▶ [What is required] For the records below, give the number of lines containing the word "tweet" and no other text.
BEGIN Data to process
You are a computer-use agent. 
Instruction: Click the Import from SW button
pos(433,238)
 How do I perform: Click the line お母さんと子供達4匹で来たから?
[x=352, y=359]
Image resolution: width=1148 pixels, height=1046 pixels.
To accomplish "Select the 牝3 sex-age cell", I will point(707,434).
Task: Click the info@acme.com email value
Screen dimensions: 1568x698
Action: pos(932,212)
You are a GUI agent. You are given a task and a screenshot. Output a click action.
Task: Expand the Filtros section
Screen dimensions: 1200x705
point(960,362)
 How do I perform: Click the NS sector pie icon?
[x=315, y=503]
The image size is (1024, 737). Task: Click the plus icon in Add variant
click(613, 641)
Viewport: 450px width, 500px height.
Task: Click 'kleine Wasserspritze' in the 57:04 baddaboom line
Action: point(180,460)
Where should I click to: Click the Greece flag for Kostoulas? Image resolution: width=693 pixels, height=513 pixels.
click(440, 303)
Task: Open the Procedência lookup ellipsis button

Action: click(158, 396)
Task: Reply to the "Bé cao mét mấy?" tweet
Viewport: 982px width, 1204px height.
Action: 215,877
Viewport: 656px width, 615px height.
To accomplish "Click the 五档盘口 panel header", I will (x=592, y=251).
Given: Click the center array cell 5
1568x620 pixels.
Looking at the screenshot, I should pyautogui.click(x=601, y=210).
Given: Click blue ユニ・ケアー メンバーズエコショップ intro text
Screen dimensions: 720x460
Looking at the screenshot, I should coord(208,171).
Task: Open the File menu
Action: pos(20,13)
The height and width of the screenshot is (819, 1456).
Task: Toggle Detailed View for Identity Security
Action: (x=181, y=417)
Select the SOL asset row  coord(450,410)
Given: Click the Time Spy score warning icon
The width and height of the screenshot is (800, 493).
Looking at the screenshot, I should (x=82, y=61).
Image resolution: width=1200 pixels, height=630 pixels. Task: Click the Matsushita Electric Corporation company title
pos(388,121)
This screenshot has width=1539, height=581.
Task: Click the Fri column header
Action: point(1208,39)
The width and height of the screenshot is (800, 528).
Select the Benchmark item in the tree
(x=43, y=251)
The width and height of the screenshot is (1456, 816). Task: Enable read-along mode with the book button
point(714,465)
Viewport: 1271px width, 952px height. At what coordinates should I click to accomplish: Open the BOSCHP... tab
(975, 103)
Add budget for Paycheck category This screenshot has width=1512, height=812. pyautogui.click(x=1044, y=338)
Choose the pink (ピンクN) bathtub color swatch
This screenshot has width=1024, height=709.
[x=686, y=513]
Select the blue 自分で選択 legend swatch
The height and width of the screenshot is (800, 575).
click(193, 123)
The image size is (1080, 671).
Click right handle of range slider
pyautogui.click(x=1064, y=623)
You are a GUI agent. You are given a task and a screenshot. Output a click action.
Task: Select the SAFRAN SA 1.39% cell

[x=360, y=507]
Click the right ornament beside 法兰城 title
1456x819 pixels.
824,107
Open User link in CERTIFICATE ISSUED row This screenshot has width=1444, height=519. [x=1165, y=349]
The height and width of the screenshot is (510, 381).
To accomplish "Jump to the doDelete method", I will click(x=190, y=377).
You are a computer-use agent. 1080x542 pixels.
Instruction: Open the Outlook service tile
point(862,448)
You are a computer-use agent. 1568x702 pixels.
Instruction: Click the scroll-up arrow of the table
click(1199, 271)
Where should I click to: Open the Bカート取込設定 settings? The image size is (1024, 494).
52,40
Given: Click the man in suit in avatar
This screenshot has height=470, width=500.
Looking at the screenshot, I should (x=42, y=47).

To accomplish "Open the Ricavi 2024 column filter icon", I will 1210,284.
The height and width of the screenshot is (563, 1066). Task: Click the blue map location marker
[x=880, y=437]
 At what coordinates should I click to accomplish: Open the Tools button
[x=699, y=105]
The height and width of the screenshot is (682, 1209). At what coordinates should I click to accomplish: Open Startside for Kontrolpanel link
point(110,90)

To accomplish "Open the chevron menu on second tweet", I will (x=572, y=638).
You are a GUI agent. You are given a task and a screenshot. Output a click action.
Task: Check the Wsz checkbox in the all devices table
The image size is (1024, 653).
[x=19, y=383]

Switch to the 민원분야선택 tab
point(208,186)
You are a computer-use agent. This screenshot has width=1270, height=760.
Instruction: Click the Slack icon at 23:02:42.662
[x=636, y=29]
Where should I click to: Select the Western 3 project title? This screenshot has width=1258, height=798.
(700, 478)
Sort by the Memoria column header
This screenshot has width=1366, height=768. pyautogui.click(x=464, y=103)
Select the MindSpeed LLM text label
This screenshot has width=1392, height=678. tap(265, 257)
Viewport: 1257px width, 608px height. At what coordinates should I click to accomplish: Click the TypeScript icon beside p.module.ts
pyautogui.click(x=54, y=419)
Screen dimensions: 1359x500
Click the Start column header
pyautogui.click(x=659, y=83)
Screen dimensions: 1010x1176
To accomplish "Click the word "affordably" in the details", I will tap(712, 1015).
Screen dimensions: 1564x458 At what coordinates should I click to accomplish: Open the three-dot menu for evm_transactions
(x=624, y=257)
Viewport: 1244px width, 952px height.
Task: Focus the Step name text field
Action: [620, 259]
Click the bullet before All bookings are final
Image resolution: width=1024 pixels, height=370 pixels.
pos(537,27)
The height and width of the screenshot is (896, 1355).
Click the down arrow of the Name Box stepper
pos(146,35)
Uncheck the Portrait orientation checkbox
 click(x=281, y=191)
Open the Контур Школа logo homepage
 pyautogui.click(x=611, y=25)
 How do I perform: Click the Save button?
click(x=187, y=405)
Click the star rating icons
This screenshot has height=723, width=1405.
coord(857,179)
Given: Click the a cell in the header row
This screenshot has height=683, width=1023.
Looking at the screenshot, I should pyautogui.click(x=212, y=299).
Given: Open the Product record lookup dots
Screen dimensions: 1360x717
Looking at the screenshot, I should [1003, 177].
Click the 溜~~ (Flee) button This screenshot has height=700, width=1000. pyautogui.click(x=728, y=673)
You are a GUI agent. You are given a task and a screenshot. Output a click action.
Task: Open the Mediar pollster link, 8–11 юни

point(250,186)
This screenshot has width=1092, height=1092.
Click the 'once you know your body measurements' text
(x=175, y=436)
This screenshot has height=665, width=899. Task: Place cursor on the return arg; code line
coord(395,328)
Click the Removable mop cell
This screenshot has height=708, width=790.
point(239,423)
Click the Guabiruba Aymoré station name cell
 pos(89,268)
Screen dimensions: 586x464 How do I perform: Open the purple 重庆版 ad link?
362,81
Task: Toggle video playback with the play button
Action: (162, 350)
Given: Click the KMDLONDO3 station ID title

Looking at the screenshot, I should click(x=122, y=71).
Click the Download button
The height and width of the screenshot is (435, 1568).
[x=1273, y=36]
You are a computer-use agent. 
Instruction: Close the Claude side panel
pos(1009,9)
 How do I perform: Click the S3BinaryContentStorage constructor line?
END Data to process
▶ [Solution to this task] 2